EXCERPTED PASSAGE |
★ ★ ★

From the mid-14th century, after the Black Death, Norman settlements in Ireland went into a period of decline. The Norman rulers and the Gaelic Irish elites intermarried and the areas under Norman rule became Gaelicised. In some parts, a hybrid Hiberno-Norman culture emerged. In response, the Irish parliament passed the Statutes of Kilkenny in 1367. These were a set of laws designed to prevent the assimilation of the Normans into Irish society by requiring English subjects in Ireland to speak English, follow English customs and abide by English law.

By the end of the 15th century, central English authority in Ireland had all but disappeared, and a renewed Irish culture and language, albeit with Norman influences, was again dominant. English Crown control remained relatively unshaken in an amorphous foothold around Dublin known as The Pale, and under the provisions of Poynings' Law of 1494, Irish Parliamentary legislation was subject to the approval of the English Privy Council.

★ ★ ★

SUPPLIED MATERIAL |
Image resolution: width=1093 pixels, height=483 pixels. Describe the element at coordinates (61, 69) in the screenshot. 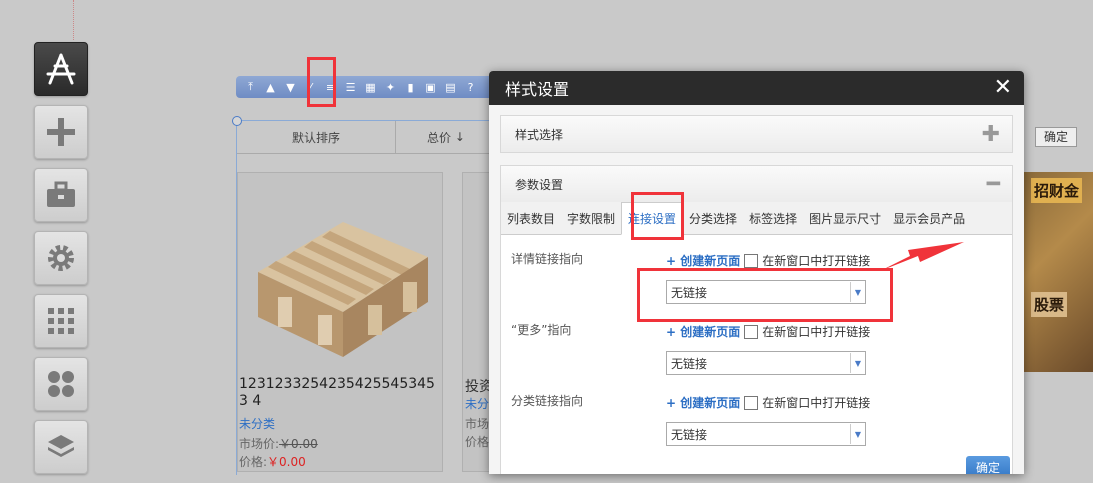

★ ★ ★

TASK 1 |
Give again, word for word, the part of the passage on Norman Ireland that begins at the words "By the end of" and stops after "English Privy Council.".
TASK 2 |
Restate as a short bulleted list the paragraph of the passage on Norman Ireland that opens "By the end of the 15th century," keeping its main facts.
TASK 3 |
According to the passage on Norman Ireland, in what year did the Irish parliament pass the Statutes of Kilkenny?

EXPECTED OUTPUT 1 |
By the end of the 15th century, central English authority in Ireland had all but disappeared, and a renewed Irish culture and language, albeit with Norman influences, was again dominant. English Crown control remained relatively unshaken in an amorphous foothold around Dublin known as The Pale, and under the provisions of Poynings' Law of 1494, Irish Parliamentary legislation was subject to the approval of the English Privy Council.

EXPECTED OUTPUT 2 |
- By the end of the 15th century, central English authority in Ireland had nearly disappeared.
- A renewed Irish culture and language, with Norman influences, was dominant again.
- English Crown control stayed fairly secure only in The Pale, a loosely defined foothold around Dublin.
- Under Poynings' Law of 1494, Irish Parliamentary legislation needed the English Privy Council's approval.

EXPECTED OUTPUT 3 |
1367